• Your assignment: Report the lines of the data below that contain the string "item".

[Stored records]

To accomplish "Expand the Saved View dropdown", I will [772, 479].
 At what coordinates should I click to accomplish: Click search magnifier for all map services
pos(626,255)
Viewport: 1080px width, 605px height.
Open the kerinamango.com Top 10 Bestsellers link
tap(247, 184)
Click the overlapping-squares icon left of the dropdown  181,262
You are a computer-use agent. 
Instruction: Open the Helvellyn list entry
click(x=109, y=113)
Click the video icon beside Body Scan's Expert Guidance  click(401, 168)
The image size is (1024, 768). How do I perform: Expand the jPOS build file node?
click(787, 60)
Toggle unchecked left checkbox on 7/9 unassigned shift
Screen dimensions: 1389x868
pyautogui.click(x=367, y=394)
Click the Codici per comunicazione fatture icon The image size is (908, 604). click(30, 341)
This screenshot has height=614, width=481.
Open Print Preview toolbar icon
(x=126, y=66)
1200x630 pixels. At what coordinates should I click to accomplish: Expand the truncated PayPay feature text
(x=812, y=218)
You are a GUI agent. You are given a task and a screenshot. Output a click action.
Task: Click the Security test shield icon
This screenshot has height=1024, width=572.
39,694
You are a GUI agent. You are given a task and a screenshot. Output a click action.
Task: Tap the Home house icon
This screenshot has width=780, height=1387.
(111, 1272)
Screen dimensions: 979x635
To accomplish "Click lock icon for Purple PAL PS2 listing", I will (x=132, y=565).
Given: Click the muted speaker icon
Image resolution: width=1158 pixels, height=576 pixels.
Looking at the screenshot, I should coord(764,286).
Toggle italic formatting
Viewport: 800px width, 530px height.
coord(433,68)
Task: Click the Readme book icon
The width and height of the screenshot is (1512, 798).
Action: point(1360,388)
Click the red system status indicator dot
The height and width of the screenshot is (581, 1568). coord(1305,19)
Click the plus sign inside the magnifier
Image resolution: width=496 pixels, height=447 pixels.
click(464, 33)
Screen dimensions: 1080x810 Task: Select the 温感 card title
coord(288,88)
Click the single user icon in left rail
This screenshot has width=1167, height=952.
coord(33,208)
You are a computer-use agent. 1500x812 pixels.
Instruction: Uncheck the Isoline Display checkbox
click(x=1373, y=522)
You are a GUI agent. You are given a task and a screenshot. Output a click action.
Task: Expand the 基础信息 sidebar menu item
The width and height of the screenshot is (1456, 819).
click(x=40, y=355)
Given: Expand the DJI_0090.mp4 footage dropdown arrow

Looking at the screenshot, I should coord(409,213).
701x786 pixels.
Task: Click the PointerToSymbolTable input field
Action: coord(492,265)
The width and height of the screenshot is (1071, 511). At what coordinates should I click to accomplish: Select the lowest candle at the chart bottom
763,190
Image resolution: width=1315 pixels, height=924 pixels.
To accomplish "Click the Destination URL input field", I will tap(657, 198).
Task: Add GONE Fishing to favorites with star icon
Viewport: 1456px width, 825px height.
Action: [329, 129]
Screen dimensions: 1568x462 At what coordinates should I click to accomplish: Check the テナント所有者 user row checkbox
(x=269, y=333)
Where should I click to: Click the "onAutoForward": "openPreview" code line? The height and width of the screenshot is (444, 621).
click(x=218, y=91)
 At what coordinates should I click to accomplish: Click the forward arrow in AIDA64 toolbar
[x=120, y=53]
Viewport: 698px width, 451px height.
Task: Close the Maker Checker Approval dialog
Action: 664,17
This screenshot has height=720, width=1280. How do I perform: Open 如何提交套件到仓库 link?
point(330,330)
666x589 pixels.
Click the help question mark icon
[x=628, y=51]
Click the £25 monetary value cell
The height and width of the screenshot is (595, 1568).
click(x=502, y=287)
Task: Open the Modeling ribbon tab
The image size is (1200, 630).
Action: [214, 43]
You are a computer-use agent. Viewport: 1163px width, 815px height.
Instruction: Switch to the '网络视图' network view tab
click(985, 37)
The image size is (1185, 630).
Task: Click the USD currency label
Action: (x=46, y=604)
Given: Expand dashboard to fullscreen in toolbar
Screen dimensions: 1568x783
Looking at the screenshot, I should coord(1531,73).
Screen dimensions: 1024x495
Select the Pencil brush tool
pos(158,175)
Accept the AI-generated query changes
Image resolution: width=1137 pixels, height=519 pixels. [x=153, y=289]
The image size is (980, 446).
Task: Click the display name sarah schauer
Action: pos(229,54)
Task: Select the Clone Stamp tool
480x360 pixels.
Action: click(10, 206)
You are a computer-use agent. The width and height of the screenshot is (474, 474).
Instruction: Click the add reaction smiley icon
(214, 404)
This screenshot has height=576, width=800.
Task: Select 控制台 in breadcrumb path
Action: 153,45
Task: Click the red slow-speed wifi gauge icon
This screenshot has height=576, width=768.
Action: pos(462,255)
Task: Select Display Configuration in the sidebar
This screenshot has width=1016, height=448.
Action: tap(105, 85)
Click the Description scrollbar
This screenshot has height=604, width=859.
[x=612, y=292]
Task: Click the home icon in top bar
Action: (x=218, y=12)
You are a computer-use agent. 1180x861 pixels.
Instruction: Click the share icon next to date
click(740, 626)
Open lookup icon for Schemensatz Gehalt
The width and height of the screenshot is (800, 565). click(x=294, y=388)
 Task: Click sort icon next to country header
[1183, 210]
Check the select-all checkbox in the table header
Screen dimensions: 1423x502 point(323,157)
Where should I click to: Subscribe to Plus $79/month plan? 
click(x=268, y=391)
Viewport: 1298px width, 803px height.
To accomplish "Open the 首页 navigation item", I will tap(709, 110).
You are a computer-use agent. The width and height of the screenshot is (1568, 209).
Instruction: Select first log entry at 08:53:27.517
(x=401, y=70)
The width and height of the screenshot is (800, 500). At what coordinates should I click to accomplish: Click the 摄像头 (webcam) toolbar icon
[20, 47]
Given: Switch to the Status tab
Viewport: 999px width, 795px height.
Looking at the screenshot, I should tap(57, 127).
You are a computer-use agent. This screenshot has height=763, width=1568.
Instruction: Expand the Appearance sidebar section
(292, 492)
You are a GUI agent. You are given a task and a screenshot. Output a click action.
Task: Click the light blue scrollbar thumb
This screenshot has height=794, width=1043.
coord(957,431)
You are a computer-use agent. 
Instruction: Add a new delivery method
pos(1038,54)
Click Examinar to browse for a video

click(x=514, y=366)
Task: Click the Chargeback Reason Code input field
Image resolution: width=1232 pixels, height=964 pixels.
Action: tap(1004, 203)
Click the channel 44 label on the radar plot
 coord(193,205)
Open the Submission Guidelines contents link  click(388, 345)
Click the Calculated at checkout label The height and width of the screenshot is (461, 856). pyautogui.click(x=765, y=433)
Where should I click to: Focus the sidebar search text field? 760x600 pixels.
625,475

• Answer:
Task: Expand the 基础信息 sidebar menu item
To accomplish "Open the 首页 navigation item", I will tap(709, 110).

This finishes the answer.